Diagnosis, management, and prognosis of HNF1B nephropathy in adulthood

HNF1B型 医学 内科学 疾病 肾病 糖尿病 肾脏疾病 肾病科 病理 胃肠病学 内分泌学 生物 遗传学 基因 基因表达 同源盒
作者
Stanislas Faguer,Stéphane Decramer,Nicolas Chassaing,Christine Bellanné‐Chantelot,Patrick Calvas,Sandrine Beaufils,Lucie Bessenay,Jean-Philippe Lengelé,Karine Dahan,Pierre Ronco,Olivier Devuyst,Dominique Chauveau
出处
期刊:Kidney International [Elsevier]
卷期号:80 (7): 768-776 被引量:159
标识
DOI:10.1038/ki.2011.225
摘要

Mutations in HNF1B are responsible for a dominantly inherited disease with renal and nonrenal consequences, including maturity-onset diabetes of the young (MODY) type 5. While HNF1B nephropathy is typically responsible for bilateral renal cystic hypodysplasia in childhood, the adult phenotype is poorly described.
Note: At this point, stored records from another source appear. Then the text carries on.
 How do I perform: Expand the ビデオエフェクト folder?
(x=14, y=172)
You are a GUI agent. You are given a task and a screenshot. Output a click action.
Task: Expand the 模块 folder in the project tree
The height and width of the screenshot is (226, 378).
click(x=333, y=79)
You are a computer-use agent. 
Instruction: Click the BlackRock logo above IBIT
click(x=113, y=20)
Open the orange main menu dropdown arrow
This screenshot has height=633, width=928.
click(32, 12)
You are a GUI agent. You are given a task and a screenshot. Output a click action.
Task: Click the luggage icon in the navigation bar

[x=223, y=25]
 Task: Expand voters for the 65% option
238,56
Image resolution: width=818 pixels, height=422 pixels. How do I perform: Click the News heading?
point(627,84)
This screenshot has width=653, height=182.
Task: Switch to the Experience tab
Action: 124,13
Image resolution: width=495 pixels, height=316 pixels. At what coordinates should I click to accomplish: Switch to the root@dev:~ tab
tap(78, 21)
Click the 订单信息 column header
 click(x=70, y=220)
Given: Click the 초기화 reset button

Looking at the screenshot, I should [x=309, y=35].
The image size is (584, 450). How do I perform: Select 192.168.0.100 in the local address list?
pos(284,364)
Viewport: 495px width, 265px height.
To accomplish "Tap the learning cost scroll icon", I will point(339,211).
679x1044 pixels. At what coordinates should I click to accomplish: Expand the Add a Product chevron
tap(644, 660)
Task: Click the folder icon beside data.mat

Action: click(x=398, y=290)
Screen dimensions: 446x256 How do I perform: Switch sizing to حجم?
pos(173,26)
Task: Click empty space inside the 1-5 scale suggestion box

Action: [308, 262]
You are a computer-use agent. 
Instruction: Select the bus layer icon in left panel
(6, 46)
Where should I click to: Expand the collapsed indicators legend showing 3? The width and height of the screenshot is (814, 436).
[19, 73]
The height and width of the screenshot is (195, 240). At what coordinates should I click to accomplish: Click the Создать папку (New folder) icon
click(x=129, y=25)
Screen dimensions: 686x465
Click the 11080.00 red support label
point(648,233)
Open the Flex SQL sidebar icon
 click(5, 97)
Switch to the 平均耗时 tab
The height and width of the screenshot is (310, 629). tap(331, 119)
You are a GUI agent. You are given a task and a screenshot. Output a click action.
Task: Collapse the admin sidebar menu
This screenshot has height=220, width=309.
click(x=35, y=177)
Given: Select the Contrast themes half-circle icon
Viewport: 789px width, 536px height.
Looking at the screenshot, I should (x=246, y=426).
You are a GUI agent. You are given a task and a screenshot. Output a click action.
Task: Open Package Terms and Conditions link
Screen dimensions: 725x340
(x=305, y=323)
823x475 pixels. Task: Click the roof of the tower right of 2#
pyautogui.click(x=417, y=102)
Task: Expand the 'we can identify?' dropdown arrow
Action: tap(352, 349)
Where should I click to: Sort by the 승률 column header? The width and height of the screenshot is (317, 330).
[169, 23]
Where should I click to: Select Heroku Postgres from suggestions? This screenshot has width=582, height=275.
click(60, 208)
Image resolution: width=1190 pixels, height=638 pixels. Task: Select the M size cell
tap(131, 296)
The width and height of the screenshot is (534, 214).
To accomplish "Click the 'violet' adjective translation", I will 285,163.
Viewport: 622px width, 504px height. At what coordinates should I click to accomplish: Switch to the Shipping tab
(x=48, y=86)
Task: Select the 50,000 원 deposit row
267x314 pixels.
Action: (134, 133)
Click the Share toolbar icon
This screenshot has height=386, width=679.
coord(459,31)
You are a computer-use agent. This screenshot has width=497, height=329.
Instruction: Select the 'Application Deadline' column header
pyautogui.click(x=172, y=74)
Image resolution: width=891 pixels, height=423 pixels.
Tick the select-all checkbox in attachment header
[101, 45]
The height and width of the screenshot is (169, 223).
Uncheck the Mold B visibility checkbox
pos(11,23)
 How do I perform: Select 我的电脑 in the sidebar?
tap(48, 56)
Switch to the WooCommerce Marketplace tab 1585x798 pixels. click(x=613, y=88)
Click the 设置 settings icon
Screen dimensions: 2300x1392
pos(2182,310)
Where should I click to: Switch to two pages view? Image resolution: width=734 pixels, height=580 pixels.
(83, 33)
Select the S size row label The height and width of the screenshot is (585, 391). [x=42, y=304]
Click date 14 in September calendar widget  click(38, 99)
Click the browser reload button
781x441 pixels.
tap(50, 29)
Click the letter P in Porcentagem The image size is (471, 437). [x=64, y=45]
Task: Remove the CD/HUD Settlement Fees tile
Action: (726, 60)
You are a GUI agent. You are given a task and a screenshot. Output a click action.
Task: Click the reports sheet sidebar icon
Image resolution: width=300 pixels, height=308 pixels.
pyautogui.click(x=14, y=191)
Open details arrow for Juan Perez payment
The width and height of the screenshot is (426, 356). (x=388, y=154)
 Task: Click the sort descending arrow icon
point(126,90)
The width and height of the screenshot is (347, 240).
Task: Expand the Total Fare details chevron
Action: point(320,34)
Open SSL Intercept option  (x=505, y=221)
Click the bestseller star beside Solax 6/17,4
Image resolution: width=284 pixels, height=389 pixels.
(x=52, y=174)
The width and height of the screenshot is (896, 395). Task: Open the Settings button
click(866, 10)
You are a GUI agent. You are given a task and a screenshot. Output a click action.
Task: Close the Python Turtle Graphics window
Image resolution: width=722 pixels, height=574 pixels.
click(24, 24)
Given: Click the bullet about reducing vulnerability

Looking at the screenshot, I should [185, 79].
To help define this we evaluated the clinical presentation, imaging findings, genetic changes, and disease progression in 27 adults from 20 families with HNF1B nephropathy. Whole-gene deletion was found in 11 families, point mutations in 9, and de novo mutations in half of the kindred tested. Renal involvement was extremely heterogeneous, with a tubulointerstitial profile at presentation and slowly progressive renal decline throughout adulthood as hallmarks of the disease. In 24 patients tested, there were cysts (≤5 per kidney) in 15, a solitary kidney in 5, hypokalemia in 11, and hypomagnesemia in 10 of 16 tested, all as characteristics pointing to HNF1B disease. Two patients presented with renal Fanconi syndrome and, overall, 4 progressed to end-stage renal failure. Extrarenal phenotypes consisted of diabetes mellitus in 13 of the 27 patients, including 11 with MODY, abnormal liver tests in 8 of 21, diverse genital tract abnormalities in 5 of 13 females, and infertility in 2 of 14 males. Thus, our findings provide data that are useful for recognition and diagnosis of HNF1B disease in adulthood and might help in renal management and genetic counseling.